Nicht ganz überraschend folgte nach Veröffentlichung des Buchs ein Shitstorm in sozialen Medien wie Instagram, in denen dem Autor Transfeindlichkeit vorgeworfen wurde. Kurz darauf erschien eine Entschuldigung der Social-Media-Redaktion und ein Statement des Lektorats von C.H.Beck, in dem erklärt wird, Christoph Türcke behaupte »an keiner Stelle die Unnatürlichkeit von Geschlechtsumwandlungen«.

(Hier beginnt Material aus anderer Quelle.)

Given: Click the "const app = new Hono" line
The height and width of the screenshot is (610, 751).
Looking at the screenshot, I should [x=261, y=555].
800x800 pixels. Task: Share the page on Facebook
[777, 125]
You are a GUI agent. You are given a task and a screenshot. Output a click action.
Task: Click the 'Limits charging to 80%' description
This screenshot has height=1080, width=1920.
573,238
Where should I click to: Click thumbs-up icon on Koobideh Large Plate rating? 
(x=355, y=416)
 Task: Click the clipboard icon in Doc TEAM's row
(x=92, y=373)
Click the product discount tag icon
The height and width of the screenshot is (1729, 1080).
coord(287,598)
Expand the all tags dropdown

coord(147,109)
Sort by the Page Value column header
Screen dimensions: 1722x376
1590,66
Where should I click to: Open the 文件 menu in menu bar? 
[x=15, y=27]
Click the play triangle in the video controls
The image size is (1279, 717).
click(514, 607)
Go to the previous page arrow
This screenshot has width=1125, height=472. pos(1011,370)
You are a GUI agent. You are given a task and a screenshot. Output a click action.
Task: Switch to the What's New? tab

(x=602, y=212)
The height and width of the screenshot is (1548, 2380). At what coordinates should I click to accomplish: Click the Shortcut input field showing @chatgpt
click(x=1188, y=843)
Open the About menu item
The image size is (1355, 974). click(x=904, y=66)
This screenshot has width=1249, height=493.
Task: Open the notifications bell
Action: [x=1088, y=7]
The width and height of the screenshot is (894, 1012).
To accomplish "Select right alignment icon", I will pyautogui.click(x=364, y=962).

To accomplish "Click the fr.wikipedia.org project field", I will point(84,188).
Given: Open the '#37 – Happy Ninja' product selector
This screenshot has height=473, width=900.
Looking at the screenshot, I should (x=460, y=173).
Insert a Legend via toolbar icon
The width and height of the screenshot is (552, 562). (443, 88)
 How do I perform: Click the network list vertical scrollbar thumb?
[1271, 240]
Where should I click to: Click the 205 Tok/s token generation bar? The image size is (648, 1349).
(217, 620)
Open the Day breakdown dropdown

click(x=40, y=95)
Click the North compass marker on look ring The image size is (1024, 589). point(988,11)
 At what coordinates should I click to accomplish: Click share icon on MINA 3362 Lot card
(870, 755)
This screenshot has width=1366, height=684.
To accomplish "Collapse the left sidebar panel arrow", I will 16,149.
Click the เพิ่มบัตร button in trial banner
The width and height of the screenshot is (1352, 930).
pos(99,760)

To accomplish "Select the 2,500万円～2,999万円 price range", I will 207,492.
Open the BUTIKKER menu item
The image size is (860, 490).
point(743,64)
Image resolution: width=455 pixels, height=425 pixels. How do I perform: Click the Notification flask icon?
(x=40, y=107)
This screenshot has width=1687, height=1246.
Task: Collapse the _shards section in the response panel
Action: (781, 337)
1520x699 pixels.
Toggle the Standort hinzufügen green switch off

Das mag sein. Sehr wohl transfeindlich ist aber, wie der Autor von oben herab aus einem philosophischen Elfenbeinturm über die betroffenen Personen urteilt. Es wirkt, als sehe er sie als bemitleidenswerte psychisch Kranke und zöge nicht einmal in Betracht, dass sie vielleicht mit ihrem Empfinden, im falschen Körper geboren zu sein, Recht haben könnten. Es hat den Anschein, als habe er seine Expertise nur aus zweiter Hand und womöglich nie mit einem seiner Untersuchungsobjekte ein Wort gewechselt. Türcke geht sogar so weit und zieht eine Parallele zur Reichsbürgerbewegung: Beide Gruppen definieren sich durch Ablehnung ihrer angeborenen Identität, einmal des Körpers und einmal der Staatszugehörigkeit.
Auf den versöhnlichen letzten Seiten sympathisiert der Verfasser mit der Bewegung »Fridays for Future«, weil auch sie gegen »Wachstumszwang und Machbarkeitswahn« sind. Er bekräftigt, die Natur lasse sich niemals endgültig zähmen, sie sei kein Konstrukt des Menschen, denn dieser ist ja selbst nur ein Teil der Natur. Das Nachwort entstand zu Beginn der Corona-Pandemie, durch die, wie Türcke betont, die Menschen wieder lernen müssten, Demut vor der Natur zu bekommen. Gerade angesichts der Krise hofft er auf »Umkehr, Insichgehen, Umdenken« in den Machtzentren. Bei dieser Hoffnung bin ich ganz bei ihm.